● Your instructions
For the data below, give again exactly the lines from the one containing "How do I perform: Click the Extrude" through the one containing "You are a computer-use agent. Viewport: 537px", both ends included, and no others.

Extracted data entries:
____
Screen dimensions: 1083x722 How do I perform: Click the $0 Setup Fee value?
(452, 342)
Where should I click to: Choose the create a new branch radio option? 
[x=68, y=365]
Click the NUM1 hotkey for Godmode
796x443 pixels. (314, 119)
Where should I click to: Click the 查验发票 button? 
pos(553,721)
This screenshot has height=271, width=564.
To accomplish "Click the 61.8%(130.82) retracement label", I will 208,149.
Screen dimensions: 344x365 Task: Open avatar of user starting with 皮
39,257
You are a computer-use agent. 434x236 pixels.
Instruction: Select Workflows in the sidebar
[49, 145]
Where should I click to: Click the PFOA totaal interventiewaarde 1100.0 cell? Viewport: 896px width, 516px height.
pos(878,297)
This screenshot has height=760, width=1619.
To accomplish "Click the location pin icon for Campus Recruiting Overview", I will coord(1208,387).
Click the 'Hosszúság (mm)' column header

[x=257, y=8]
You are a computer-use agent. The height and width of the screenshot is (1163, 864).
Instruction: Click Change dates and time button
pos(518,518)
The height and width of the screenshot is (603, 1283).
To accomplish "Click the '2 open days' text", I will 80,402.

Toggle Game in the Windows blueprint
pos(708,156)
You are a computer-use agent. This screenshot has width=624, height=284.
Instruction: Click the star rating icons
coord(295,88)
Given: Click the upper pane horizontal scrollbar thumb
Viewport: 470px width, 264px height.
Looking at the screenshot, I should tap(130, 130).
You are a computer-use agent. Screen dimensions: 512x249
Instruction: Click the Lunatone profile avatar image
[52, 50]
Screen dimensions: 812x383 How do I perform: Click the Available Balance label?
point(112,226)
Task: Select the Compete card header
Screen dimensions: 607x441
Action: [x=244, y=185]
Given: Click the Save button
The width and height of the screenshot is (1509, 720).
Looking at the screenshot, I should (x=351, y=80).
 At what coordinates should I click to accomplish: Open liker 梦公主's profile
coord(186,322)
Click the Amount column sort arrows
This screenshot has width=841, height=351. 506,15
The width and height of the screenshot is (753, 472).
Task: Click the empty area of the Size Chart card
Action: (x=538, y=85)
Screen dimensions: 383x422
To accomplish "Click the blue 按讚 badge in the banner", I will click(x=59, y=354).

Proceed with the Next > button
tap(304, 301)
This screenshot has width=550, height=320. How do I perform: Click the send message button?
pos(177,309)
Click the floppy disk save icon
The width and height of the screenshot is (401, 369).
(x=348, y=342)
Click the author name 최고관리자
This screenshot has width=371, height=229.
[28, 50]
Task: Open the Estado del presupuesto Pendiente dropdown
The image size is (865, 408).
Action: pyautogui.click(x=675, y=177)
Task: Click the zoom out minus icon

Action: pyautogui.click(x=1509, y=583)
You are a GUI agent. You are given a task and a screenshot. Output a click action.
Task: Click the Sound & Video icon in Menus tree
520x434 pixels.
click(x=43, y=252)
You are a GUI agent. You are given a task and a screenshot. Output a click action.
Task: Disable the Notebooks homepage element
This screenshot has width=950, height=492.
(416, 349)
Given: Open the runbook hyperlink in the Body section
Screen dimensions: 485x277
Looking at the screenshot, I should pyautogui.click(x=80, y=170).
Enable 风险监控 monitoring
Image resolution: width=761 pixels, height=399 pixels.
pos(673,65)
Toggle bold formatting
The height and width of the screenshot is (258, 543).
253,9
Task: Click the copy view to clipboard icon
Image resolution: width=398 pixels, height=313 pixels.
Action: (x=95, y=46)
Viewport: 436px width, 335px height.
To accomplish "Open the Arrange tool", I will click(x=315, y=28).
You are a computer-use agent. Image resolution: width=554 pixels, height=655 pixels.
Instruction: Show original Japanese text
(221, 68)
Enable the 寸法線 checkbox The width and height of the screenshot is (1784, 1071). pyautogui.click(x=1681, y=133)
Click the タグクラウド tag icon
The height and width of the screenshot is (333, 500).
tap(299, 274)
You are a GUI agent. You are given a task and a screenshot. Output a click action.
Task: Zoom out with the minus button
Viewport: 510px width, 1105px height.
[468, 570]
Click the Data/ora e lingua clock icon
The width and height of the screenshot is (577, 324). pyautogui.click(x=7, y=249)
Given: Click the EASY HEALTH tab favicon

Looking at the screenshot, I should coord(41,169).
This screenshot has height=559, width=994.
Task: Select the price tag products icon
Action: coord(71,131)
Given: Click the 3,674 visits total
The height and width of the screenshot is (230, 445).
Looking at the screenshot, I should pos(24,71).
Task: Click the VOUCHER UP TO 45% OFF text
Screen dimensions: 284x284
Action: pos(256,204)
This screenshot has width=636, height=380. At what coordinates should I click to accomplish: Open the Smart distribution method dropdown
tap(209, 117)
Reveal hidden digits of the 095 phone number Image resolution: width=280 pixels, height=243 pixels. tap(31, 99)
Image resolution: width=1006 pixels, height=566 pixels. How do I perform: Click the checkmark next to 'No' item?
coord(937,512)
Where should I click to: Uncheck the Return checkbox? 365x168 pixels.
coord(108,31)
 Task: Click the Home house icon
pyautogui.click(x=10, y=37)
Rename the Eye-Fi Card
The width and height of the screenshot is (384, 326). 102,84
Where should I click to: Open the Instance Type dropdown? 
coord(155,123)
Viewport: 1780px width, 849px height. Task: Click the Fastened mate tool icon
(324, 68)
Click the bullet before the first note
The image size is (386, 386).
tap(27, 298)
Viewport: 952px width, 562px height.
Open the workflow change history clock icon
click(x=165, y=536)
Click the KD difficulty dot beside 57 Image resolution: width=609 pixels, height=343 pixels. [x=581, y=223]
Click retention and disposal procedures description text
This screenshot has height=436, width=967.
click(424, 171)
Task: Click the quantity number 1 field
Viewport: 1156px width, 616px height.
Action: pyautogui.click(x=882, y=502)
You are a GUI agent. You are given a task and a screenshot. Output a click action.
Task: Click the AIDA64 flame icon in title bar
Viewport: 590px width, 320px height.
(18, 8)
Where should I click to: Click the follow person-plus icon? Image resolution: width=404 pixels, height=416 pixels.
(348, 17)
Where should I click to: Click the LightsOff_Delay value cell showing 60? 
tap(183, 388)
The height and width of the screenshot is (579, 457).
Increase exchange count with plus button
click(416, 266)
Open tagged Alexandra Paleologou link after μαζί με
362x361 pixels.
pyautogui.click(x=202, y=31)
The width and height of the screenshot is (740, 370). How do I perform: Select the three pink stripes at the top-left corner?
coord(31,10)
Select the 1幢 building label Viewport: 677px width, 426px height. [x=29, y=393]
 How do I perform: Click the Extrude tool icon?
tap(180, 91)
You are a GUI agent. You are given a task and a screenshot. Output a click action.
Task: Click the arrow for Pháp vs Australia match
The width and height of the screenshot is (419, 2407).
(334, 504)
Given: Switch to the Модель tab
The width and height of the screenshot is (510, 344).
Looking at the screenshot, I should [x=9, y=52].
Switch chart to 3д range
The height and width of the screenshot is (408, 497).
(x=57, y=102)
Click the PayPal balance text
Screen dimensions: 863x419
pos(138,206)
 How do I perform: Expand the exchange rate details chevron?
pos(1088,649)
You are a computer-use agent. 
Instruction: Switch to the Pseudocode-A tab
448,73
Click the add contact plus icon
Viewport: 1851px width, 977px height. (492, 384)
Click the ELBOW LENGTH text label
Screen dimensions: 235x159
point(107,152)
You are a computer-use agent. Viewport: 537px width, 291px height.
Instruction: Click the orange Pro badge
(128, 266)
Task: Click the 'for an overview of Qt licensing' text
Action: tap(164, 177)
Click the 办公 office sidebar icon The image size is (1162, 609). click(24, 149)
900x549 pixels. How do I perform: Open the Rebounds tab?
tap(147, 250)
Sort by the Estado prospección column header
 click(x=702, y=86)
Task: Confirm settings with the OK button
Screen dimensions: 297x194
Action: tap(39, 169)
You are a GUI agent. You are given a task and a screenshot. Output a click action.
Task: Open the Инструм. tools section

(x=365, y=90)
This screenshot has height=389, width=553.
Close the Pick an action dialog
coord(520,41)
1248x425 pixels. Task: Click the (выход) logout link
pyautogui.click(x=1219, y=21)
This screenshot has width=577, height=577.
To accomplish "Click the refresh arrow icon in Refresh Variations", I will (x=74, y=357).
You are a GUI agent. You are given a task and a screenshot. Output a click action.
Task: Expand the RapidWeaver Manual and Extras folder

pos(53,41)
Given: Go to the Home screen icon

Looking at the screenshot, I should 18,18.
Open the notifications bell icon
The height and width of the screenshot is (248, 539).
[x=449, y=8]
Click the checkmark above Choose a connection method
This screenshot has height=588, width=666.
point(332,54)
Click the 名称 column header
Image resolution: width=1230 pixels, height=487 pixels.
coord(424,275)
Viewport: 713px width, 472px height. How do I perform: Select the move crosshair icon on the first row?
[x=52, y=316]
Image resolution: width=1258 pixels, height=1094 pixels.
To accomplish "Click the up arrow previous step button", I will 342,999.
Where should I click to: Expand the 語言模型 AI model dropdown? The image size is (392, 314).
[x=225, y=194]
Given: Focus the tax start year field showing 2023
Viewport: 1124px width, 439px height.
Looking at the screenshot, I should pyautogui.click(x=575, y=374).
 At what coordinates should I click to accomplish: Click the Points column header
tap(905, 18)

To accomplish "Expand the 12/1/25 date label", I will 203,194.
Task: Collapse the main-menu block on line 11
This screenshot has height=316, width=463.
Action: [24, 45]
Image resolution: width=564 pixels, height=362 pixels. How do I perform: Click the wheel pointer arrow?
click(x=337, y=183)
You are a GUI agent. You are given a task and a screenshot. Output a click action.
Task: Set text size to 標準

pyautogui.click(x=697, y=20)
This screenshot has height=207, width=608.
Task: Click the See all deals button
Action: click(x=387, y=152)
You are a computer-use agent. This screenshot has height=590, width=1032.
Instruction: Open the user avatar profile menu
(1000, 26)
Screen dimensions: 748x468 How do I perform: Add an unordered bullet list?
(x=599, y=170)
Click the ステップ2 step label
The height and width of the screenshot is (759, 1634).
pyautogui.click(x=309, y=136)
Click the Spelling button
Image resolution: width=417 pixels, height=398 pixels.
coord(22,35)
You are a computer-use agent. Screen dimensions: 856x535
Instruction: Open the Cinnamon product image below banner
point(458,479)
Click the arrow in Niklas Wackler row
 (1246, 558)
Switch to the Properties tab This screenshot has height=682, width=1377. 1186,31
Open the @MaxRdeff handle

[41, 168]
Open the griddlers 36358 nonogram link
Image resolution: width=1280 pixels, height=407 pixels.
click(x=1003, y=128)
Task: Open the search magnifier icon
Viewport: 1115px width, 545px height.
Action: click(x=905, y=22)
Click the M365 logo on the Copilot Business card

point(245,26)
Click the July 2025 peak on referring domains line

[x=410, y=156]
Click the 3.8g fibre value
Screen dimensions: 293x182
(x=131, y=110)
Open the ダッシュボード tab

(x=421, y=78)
____
● Exercise solution
 How do I perform: Click the Extrude tool icon?
tap(180, 91)
You are a GUI agent. You are given a task and a screenshot. Output a click action.
Task: Click the arrow for Pháp vs Australia match
The width and height of the screenshot is (419, 2407).
(334, 504)
Given: Switch to the Модель tab
The width and height of the screenshot is (510, 344).
Looking at the screenshot, I should [x=9, y=52].
Switch chart to 3д range
The height and width of the screenshot is (408, 497).
(x=57, y=102)
Click the PayPal balance text
Screen dimensions: 863x419
pos(138,206)
 How do I perform: Expand the exchange rate details chevron?
pos(1088,649)
You are a computer-use agent. 
Instruction: Switch to the Pseudocode-A tab
448,73
Click the add contact plus icon
Viewport: 1851px width, 977px height. (492, 384)
Click the ELBOW LENGTH text label
Screen dimensions: 235x159
point(107,152)
You are a computer-use agent. Viewport: 537px width, 291px height.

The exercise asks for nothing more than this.